Divide each of the following. Use the long division process where necessary.$$\frac{3 a^{2}+a^{3}+5-6 a}{a-1}$$

Answer

**step1 Rearrange the Dividend**

Before performing polynomial long division, it's essential to arrange the terms of the dividend in descending powers of the variable. The given dividend is $$3 a^{2}+a^{3}+5-6 a$$. We rearrange it as follows:

$$a^{3} + 3a^{2} - 6a + 5$$

**step2 Perform the First Division Step**

Divide the first term of the dividend ($$a^3$$) by the first term of the divisor ($$a$$) to find the first term of the quotient. Then, multiply this quotient term by the entire divisor and subtract the result from the dividend.

$$\text{First term of quotient} = \frac{a^3}{a} = a^2$$

Multiply $$a^2$$ by the divisor $$(a-1)$$:

$$a^2 \times (a-1) = a^3 - a^2$$

Subtract this from the dividend:

$$(a^3 + 3a^2 - 6a + 5) - (a^3 - a^2) = a^3 + 3a^2 - 6a + 5 - a^3 + a^2 = 4a^2 - 6a + 5$$

**step3 Perform the Second Division Step**

Bring down the next term from the original dividend (-6a). Now, consider the new leading term ($$4a^2$$) and divide it by the first term of the divisor ($$a$$) to find the second term of the quotient. Multiply this quotient term by the entire divisor and subtract the result.

$$\text{Second term of quotient} = \frac{4a^2}{a} = 4a$$

Multiply $$4a$$ by the divisor $$(a-1)$$:

$$4a \times (a-1) = 4a^2 - 4a$$

Subtract this from the current expression:

$$(4a^2 - 6a + 5) - (4a^2 - 4a) = 4a^2 - 6a + 5 - 4a^2 + 4a = -2a + 5$$

**step4 Perform the Third Division Step**

Bring down the next term from the original dividend (+5). Now, consider the new leading term ($$-2a$$) and divide it by the first term of the divisor ($$a$$) to find the third term of the quotient. Multiply this quotient term by the entire divisor and subtract the result.

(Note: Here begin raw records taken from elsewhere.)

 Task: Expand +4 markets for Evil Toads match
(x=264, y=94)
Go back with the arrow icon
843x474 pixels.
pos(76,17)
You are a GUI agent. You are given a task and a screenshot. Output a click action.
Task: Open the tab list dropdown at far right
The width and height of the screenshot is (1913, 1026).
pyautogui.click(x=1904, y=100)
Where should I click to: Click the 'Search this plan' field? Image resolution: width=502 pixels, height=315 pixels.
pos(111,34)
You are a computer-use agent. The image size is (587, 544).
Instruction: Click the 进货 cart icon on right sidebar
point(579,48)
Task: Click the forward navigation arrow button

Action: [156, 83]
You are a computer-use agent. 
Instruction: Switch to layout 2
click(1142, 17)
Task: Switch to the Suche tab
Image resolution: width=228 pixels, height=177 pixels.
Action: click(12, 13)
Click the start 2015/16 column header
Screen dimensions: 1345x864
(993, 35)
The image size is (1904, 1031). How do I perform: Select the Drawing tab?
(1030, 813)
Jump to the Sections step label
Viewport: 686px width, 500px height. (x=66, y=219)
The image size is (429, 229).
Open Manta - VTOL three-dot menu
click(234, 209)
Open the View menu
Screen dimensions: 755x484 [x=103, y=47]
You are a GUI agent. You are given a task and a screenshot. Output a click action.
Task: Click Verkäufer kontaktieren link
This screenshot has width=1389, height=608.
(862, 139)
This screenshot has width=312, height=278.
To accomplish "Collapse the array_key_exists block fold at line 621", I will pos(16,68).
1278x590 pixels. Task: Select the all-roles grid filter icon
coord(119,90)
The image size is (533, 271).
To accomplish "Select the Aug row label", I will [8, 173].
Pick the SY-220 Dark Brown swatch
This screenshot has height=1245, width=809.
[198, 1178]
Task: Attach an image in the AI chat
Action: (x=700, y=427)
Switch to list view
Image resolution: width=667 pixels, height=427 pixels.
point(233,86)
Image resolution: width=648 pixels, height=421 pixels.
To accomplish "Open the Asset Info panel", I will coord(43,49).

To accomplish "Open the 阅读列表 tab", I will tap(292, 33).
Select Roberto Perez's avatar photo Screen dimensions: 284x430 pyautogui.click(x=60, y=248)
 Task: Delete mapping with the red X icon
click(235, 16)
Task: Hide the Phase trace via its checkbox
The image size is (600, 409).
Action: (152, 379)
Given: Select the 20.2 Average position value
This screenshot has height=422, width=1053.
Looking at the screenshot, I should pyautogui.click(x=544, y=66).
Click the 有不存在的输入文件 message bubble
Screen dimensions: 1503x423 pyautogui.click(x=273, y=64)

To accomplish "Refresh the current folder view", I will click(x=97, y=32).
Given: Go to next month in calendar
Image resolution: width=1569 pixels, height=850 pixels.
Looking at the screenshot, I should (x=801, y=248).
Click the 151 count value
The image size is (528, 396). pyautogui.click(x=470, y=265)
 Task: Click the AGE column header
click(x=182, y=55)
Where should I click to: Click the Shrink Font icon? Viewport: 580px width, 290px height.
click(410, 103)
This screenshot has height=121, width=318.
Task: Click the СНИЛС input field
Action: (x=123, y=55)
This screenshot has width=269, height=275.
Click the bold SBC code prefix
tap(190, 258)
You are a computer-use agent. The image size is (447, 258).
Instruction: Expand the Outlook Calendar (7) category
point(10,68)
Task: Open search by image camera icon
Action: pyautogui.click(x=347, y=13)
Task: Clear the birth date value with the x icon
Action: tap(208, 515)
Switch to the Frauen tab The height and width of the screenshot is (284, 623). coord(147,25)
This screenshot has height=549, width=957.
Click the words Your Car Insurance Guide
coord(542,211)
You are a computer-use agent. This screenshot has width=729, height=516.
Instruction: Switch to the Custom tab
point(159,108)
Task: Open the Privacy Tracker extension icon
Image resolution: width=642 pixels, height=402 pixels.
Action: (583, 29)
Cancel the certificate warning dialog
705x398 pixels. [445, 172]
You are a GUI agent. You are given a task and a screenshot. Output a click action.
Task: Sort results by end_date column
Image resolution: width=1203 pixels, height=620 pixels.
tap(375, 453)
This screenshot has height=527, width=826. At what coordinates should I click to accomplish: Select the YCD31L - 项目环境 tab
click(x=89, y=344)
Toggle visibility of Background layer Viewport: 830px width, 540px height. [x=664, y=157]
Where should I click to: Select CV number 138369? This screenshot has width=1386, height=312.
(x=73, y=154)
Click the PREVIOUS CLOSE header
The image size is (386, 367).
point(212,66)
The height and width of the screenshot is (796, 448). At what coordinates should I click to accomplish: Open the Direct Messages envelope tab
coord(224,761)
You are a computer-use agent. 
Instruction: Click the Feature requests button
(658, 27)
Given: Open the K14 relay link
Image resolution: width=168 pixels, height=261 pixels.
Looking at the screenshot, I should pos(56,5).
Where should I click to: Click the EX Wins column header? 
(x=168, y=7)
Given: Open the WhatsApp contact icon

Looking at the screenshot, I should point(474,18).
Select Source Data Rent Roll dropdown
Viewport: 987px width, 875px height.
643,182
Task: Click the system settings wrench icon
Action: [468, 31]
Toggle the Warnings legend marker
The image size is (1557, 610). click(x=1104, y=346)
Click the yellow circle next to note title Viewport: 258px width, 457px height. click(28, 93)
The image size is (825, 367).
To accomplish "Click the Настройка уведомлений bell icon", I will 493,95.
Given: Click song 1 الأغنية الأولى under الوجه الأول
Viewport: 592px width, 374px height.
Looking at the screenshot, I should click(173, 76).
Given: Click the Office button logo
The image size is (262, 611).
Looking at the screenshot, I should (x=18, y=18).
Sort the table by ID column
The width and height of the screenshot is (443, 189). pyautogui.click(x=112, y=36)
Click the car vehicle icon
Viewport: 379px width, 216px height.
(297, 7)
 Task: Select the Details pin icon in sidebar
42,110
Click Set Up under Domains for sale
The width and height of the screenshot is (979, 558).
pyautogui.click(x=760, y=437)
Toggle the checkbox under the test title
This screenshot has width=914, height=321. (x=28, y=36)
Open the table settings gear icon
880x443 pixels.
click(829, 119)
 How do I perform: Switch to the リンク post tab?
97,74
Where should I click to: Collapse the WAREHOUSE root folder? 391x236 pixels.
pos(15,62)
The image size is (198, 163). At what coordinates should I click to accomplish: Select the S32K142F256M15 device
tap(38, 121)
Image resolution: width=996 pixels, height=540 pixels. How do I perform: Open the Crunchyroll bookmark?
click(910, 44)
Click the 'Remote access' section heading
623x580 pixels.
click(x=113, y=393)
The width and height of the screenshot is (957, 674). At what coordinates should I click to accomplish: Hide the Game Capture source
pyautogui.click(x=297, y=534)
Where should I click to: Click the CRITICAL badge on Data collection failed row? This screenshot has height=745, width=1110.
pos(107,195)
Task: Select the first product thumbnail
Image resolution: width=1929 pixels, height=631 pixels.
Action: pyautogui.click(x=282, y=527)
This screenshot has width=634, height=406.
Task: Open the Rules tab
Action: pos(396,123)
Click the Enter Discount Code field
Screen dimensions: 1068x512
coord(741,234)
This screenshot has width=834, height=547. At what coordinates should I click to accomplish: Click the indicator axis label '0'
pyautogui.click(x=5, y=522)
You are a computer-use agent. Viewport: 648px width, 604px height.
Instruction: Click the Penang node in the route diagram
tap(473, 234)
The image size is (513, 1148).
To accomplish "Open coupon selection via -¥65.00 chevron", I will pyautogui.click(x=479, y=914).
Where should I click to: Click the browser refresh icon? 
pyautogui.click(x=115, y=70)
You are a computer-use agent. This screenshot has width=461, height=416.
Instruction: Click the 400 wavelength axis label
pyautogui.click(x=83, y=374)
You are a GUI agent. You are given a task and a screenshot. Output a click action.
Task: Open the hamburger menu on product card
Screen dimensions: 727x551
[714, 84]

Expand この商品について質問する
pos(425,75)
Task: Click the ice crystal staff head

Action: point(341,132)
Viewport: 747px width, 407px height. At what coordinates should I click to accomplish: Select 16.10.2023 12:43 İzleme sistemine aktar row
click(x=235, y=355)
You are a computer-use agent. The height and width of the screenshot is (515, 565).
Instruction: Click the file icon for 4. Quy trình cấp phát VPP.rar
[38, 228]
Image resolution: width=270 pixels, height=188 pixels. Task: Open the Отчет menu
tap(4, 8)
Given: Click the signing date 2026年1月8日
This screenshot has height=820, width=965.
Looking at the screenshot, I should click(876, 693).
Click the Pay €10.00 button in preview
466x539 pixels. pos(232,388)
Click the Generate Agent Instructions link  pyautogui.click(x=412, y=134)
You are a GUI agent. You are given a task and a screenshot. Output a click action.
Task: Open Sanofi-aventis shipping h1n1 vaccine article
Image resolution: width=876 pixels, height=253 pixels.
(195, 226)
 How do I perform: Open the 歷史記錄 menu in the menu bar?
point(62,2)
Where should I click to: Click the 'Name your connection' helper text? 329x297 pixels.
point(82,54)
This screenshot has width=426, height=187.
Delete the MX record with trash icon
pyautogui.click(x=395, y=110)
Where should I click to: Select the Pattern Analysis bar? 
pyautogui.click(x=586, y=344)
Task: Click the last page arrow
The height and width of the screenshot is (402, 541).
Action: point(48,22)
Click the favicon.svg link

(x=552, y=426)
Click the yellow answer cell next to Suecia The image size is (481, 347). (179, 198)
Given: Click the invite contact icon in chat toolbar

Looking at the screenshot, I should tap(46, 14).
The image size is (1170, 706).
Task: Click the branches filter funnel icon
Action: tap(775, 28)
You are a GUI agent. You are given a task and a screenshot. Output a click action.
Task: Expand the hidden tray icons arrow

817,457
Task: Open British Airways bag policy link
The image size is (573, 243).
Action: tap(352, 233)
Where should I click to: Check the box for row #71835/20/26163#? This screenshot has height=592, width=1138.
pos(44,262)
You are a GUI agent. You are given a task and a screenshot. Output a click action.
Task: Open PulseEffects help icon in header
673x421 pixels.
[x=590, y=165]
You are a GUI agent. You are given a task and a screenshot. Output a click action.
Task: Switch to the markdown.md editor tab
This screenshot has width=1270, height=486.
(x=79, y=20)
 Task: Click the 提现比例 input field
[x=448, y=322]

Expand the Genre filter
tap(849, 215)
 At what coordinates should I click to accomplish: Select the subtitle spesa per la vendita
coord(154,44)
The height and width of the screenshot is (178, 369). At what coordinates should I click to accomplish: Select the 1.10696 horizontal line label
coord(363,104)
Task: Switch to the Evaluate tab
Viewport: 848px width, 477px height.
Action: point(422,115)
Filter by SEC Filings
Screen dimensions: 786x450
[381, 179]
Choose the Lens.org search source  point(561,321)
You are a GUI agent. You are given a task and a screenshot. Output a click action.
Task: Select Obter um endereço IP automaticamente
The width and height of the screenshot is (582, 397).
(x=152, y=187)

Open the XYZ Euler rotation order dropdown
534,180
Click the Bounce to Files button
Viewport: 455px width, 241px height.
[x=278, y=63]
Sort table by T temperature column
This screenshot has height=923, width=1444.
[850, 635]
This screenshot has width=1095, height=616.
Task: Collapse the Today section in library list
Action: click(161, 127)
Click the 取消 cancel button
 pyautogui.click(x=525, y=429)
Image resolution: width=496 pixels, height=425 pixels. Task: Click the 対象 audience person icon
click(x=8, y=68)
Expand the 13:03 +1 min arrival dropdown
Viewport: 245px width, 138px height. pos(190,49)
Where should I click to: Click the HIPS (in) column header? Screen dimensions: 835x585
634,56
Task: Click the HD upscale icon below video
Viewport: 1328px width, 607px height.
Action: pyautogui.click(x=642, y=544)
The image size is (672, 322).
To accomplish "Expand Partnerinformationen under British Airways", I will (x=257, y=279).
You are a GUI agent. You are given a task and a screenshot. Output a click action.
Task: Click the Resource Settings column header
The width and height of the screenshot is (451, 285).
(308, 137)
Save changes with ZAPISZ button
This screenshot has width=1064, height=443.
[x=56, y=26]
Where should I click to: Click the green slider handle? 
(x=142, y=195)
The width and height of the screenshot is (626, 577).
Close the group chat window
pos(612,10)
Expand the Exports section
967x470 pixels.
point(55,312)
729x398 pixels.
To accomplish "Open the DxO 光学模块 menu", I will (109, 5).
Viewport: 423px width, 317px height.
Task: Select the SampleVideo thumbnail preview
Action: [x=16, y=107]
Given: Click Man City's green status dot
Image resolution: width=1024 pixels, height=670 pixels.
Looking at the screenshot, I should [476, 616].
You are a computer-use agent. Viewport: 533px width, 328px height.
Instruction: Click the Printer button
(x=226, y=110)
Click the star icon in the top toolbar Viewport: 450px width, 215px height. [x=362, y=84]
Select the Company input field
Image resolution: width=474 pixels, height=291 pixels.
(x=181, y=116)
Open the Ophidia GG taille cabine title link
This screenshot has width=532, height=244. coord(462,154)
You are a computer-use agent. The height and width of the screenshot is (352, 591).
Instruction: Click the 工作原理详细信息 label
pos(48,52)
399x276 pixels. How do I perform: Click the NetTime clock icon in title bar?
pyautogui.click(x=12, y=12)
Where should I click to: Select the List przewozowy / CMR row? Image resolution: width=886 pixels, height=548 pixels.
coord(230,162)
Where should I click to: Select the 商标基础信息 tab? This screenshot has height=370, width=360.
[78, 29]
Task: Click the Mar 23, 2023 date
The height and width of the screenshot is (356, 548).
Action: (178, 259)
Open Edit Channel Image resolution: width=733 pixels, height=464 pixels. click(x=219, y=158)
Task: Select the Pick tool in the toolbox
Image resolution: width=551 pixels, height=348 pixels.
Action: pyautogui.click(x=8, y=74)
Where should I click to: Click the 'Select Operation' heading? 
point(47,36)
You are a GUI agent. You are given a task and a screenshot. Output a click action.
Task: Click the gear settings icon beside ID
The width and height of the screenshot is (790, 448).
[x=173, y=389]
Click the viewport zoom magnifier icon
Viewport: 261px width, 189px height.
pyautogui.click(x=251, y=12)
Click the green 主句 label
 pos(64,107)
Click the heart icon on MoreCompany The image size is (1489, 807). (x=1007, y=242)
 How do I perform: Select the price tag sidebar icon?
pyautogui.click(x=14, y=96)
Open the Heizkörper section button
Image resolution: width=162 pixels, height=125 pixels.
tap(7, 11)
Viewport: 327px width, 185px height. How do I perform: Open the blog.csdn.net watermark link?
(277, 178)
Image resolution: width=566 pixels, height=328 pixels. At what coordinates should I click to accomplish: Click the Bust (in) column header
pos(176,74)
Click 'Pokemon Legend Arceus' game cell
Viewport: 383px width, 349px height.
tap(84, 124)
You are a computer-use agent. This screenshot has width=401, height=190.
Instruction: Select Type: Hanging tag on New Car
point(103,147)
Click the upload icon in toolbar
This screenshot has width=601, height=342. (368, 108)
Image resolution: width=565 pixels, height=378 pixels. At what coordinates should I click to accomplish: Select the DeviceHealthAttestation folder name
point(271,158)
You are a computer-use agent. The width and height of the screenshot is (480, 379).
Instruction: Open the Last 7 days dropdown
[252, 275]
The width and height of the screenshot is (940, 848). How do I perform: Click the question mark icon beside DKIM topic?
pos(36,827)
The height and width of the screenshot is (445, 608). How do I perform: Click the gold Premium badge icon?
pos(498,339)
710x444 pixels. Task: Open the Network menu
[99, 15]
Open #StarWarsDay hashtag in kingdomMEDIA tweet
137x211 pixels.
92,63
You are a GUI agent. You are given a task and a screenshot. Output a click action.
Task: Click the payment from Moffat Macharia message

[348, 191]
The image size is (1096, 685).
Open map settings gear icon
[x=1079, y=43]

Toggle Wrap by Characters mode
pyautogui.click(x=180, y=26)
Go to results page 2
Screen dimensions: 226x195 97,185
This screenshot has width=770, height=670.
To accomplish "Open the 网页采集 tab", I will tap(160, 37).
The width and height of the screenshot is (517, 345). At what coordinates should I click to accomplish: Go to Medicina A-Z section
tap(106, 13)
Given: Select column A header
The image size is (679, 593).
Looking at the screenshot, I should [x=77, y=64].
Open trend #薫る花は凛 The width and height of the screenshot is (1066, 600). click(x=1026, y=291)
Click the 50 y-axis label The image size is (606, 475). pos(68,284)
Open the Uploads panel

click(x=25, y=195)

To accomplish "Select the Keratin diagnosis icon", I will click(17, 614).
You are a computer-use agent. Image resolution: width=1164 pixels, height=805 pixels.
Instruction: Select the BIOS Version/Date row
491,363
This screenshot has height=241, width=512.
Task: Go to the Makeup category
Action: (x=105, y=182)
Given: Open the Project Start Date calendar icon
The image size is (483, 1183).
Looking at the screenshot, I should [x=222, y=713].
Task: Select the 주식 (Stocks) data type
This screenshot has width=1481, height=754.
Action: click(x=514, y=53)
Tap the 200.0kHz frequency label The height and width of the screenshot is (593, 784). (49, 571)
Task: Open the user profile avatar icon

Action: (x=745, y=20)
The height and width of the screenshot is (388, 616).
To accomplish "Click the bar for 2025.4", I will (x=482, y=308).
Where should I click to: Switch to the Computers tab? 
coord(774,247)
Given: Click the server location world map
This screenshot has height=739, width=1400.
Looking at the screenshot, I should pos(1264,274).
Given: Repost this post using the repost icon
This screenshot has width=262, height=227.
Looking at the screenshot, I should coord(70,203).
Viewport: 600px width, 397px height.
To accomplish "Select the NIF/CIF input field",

$$\text{Third term of quotient} = \frac{-2a}{a} = -2$$

Multiply $$-2$$ by the divisor $$(a-1)$$:

$$-2 \times (a-1) = -2a + 2$$

Subtract this from the current expression:

$$(-2a + 5) - (-2a + 2) = -2a + 5 + 2a - 2 = 3$$

**step5 State the Quotient and Remainder**

Since the degree of the remainder (3) is less than the degree of the divisor ($$a-1$$), the long division process is complete. The quotient is the polynomial we found, and the remainder is the final value.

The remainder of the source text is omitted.